The American drone strike that killed an Iranian general on January 3 prompted calls for peace from Catholic leaders in the US, and a debate about the ethics of using drones in warfare.
“We must pray urgently that our world’s leaders will pursue dialogue and seek peace,” said Archbishop José Gómez, president of the US Conference of Catholic Bishops last week, according to the Catholic News Agency (CNA). “Please join me in asking our Blessed Mother Mary, the Queen of Peace, to intercede, that Jesus Christ might strengthen the peacemakers, comfort the suffering, and protect the innocent and all those in harm’s way, especially the men and women in our military and diplomatic service.”
Tensions between the US and Iran reached boiling point after the Trump administration ordered a strike on Qasem Soleimani, head of Iran’s Quds Force, the section of the country’s military that manages proxy militias and terrorist organisations outside Iran. The US attributed a significant number of American personnel deaths in Iraq to Soleimani.
The strike, which occurred as Soleimani left Baghdad’s international airport, also killed Abu Mahdi al-Muhandis, deputy head of predominantly Shia Muslim militia forces in Iraq that are backed by Iran.
A week earlier, one of those militias had killed an American contractor and wounded four soldiers in a rocket attack in northern Iraq. The US retaliated, killing dozens of militia fighters. This led to supporters of the militias surrounding the American embassy in Baghdad, damaging some buildings.
The US government believed that Soleimani was involved in both the rocket attack and embassy incident, and also had reason to think he was plotting attacks against American diplomats and soldiers in the Middle East.
A couple of days after Soleimani’s death, Pope Francis urged peace during an Angelus address. “I call on all parties to keep the flame of dialogue and self-control burning, and to ward off any shadow of enmity,” the Pope said, according to Crux.
Meanwhile, an Iraqi archbishop told the Catholic News Service that his fellow countrymen feared a war between the US and Iran was about to be waged on their soil.
“We prayed during the days of Christmas for peace on earth, and the timing of this revenge from America creates in us a big anxiety about what will happen,” said Chaldean Catholic Archbishop Yousif Thomas Mirkis.
The archbishop also said that the strike could divide the population and stir sectarian tensions between Sunni and Shia Muslims.
US Catholic theologians and activists weighed the morality of the drone strike on Soleimani, and the use of drones in general.

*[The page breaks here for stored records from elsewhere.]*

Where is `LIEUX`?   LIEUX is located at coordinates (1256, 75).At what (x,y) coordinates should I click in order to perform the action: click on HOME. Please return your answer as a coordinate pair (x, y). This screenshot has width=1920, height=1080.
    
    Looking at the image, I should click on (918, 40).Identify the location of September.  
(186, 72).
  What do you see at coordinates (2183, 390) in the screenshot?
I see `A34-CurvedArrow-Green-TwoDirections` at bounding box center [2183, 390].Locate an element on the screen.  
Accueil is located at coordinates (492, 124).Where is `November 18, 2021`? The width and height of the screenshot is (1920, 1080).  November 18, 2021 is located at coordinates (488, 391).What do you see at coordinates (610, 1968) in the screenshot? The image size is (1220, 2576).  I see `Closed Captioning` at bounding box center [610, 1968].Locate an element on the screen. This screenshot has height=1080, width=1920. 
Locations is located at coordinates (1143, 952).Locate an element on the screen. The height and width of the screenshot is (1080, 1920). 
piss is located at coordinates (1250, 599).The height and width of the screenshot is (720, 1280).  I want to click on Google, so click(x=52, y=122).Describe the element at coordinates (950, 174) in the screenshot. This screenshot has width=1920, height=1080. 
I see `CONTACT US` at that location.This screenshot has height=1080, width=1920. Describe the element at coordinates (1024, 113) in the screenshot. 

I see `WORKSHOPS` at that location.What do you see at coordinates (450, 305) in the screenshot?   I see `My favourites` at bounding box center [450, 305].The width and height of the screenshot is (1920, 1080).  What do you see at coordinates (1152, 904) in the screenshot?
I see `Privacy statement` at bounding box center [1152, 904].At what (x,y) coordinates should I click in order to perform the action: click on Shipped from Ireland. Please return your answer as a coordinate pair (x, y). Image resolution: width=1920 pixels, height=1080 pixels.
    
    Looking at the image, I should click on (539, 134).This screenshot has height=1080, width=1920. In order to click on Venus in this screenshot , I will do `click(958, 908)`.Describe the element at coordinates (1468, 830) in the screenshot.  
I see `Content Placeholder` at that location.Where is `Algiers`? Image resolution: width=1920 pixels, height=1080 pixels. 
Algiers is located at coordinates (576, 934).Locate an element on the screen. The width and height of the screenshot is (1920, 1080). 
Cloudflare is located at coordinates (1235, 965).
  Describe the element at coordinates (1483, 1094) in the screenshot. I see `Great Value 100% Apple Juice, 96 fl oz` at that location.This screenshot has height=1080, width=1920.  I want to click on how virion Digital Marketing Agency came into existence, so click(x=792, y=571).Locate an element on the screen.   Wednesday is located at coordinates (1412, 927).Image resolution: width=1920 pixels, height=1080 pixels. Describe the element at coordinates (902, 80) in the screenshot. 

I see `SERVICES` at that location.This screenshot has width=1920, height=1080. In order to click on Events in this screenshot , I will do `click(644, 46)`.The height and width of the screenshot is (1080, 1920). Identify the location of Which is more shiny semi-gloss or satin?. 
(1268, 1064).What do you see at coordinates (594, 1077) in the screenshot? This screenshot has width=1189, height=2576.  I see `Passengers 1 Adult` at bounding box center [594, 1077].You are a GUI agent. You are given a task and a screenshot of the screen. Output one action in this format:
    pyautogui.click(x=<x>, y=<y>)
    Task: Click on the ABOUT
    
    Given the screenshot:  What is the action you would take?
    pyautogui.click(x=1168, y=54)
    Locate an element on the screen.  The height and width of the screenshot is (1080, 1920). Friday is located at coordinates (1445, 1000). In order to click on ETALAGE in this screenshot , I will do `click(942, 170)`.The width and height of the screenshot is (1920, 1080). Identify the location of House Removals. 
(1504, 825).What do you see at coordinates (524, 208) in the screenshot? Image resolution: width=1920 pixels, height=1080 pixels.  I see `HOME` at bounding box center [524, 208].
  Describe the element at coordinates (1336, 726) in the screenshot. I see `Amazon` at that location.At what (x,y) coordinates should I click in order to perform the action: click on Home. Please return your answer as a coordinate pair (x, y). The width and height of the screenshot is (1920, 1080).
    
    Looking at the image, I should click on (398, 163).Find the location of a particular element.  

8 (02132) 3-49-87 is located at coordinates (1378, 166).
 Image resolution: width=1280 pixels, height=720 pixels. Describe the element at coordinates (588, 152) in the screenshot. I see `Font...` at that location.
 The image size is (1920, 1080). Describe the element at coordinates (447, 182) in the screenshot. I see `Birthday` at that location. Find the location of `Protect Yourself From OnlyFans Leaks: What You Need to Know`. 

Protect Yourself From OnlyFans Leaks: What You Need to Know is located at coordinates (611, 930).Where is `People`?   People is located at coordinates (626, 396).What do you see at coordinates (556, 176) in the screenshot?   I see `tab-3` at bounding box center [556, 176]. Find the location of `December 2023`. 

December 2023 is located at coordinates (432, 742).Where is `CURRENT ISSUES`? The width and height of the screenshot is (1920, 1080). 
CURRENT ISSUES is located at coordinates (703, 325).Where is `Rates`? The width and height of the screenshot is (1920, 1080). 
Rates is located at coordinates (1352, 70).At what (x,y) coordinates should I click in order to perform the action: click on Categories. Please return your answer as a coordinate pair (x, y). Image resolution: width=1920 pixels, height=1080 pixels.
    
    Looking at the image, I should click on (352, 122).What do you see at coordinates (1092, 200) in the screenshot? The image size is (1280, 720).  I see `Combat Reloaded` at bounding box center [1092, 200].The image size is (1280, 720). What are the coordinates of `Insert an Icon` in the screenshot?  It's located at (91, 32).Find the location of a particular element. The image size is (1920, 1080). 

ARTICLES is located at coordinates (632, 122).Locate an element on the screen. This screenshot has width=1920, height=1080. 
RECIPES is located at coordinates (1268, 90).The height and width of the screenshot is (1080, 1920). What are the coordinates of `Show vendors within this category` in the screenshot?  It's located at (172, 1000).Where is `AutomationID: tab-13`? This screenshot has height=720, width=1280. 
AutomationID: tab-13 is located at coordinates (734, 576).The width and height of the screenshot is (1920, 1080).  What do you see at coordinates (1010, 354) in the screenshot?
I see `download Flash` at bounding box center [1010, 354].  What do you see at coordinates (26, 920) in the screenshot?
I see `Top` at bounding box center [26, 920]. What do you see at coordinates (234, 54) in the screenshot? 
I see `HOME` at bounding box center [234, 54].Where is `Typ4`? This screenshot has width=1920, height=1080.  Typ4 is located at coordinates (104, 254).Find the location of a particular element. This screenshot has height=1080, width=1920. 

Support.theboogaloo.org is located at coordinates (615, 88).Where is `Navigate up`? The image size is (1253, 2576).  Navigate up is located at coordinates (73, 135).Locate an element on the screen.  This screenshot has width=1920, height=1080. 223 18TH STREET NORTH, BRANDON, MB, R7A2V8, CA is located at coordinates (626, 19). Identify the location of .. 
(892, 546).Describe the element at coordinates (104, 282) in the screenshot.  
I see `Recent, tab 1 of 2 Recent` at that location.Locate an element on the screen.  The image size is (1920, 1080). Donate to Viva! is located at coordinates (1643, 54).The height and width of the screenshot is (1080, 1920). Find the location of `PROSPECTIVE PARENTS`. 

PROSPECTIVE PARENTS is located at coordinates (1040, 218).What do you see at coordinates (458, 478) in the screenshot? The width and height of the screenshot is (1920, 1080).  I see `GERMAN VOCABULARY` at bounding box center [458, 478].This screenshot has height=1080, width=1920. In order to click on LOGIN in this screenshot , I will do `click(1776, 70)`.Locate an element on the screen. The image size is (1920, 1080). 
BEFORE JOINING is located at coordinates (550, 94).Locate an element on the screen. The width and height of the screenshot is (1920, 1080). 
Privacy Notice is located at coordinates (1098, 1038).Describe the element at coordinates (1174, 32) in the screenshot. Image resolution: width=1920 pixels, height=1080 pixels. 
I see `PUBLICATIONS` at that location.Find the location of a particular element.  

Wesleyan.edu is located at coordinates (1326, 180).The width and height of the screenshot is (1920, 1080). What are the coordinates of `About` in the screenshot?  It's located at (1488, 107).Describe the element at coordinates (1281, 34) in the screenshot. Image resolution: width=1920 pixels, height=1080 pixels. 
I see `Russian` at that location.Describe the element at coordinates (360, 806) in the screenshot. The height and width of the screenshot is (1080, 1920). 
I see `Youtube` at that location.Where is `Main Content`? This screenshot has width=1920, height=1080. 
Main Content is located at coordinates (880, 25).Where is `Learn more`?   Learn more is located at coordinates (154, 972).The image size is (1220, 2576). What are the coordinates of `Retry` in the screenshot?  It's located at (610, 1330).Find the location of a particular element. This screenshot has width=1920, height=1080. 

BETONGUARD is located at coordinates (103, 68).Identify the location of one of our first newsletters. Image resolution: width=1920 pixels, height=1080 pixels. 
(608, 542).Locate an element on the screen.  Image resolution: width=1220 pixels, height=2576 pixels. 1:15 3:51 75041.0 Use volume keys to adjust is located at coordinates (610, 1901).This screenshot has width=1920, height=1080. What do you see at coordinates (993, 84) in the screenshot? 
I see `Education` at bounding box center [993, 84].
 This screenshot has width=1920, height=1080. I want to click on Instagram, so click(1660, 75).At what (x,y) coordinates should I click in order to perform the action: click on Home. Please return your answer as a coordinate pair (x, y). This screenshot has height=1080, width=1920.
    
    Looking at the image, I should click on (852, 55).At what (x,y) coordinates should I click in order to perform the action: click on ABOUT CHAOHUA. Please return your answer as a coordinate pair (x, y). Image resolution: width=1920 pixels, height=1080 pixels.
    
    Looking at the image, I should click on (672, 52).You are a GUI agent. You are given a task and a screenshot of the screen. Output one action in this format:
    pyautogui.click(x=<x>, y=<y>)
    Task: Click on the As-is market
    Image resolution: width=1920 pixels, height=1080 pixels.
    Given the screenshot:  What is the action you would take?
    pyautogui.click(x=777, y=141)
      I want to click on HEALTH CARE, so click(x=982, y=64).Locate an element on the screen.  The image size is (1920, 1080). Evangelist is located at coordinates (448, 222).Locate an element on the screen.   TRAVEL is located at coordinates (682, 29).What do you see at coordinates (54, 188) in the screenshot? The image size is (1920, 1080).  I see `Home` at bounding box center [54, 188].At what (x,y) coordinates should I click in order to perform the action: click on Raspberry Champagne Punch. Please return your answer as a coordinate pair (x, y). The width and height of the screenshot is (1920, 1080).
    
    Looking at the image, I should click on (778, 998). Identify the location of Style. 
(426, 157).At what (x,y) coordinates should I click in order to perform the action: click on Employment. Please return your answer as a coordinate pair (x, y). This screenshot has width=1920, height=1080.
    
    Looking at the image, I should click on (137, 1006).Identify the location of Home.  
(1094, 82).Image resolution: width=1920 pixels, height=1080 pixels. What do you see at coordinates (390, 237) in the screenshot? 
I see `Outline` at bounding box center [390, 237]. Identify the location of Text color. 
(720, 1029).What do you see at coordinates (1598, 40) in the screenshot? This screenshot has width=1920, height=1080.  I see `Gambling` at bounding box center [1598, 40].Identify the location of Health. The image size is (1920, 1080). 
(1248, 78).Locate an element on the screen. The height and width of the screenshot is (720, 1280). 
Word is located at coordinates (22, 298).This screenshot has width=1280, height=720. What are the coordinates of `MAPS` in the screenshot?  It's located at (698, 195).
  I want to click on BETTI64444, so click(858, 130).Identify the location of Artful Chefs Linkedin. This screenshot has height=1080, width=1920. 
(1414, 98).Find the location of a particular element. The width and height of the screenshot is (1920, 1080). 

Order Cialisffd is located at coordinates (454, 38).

Johnny Zokovitch, executive director of Pax Christi USA, a Catholic peace movement, argued that drone strikes violate Church teaching as they offer “no accountability” and “no sense of responsibility”, according to the National Catholic Reporter. He added that the decision to kill Soleimani “further contributes to the cycle of revenge, and innocent men, women and children will suffer”.
Sister Patricia McDermott, president of the Sisters of Mercy of the Americas, called the strike “reckless”, according to America magazine. She urged the US government “to reject militarism and instead to engage in the hard work of diplomacy”.
But Kevin Miller, a professor of moral theology at the Franciscan University of Steubenville, said that Catholic teaching does not necessarily oppose targeted strikes against military leaders. But he also said it was important for government officials to consider the consequences.
Should the attack cause an escalation in Iran’s Middle East proxy wars, “even if it maybe for the moment puts an end to attempted attacks on our embassy … I don’t see how that makes the situation, on balance, better rather than worse,” Miller told CNA.
For now, it appears that Iran and the US have pulled back from the brink.
In response to Soleimani’s killing, Iran launched missile attacks on US military bases in Iraq, but there were no American casualties and damage was limited.
The day after the attacks, President Trump said Iran seemed “to be standing down”, calling it “a good thing for all parties concerned and a very good thing for the world”. Trump also announced that the US would impose additional economic sanctions on Iran, but would not take escalatory military action.
The Trump administration’s decision to take out Soleimani may serve to deter some Iranian actions in the Middle East, but it is highly likely that Iran will continue to pursue its interests in the region through proxy groups. It also remains to be seen whether the US’s willingness to employ military force and strengthened sanctions will bring Iran back to the table for new negotiations regarding its nuclear programme.
For now, there is no war. But neither is there peace.